» **Your goal**
Copy only this range: the line with "Click the green dot next to Rey S." through the final line of the material, inclusive at both ends.

»»

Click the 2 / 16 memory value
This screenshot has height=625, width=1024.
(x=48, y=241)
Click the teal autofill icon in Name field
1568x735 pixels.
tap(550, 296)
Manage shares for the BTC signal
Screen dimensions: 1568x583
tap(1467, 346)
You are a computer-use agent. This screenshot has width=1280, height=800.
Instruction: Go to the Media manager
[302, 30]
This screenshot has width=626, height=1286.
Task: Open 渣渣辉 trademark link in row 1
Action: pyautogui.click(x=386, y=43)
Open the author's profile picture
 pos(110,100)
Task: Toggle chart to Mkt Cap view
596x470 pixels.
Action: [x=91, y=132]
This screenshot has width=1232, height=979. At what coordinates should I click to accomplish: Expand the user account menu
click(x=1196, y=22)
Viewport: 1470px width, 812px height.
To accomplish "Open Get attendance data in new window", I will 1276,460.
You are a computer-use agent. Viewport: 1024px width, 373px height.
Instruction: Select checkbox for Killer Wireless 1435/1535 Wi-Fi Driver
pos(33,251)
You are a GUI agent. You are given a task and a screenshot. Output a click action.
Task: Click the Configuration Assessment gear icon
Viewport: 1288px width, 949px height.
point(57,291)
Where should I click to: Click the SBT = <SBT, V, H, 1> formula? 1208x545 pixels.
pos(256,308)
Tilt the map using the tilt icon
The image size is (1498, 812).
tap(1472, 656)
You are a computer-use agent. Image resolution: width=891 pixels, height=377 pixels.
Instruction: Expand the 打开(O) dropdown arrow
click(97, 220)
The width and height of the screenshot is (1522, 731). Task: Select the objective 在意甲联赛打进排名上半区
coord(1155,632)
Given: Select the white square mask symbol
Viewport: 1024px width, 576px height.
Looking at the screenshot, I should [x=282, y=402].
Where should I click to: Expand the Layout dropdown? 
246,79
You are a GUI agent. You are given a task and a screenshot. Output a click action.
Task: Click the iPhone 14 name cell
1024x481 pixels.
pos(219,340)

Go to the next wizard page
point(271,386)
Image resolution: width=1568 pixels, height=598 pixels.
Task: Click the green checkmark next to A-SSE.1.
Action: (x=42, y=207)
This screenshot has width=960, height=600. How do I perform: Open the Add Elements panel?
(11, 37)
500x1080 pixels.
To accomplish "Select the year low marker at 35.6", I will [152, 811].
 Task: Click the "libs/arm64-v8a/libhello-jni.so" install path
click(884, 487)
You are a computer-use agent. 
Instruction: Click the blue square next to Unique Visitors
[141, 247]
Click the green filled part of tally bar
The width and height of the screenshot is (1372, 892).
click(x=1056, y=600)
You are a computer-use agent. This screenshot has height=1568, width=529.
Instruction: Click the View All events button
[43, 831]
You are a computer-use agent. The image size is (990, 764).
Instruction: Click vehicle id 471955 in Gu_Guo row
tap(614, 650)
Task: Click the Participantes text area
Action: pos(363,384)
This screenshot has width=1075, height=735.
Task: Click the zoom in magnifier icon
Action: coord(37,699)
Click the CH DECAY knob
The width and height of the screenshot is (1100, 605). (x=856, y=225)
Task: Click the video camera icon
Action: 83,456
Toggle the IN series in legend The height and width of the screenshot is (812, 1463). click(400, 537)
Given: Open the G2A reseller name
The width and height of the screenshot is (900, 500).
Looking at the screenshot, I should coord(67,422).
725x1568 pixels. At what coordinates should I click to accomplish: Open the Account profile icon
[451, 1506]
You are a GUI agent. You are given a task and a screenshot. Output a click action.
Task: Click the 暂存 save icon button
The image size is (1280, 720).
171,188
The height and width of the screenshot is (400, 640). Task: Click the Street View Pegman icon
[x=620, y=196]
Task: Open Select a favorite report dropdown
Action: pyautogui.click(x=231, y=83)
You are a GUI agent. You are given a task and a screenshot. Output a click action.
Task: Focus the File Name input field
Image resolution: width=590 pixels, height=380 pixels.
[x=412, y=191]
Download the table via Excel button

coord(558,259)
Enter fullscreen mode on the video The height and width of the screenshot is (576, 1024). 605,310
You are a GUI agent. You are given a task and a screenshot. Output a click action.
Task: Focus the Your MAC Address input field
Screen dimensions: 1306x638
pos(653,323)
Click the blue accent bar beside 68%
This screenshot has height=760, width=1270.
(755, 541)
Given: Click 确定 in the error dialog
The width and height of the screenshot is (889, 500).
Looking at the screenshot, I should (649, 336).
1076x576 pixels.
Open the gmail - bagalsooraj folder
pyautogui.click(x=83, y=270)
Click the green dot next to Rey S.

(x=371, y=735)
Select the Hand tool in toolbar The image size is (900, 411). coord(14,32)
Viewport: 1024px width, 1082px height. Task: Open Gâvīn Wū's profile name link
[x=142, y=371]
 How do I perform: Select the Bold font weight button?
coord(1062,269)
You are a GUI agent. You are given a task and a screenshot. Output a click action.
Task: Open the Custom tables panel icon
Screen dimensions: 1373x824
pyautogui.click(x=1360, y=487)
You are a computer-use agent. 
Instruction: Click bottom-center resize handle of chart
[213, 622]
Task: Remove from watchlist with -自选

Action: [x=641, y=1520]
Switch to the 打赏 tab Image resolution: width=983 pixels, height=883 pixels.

««

» **Finished exercise**
Click the green dot next to Rey S.

(x=371, y=735)
Select the Hand tool in toolbar The image size is (900, 411). coord(14,32)
Viewport: 1024px width, 1082px height. Task: Open Gâvīn Wū's profile name link
[x=142, y=371]
 How do I perform: Select the Bold font weight button?
coord(1062,269)
You are a GUI agent. You are given a task and a screenshot. Output a click action.
Task: Open the Custom tables panel icon
Screen dimensions: 1373x824
pyautogui.click(x=1360, y=487)
You are a computer-use agent. 
Instruction: Click bottom-center resize handle of chart
[213, 622]
Task: Remove from watchlist with -自选

Action: [x=641, y=1520]
Switch to the 打赏 tab Image resolution: width=983 pixels, height=883 pixels.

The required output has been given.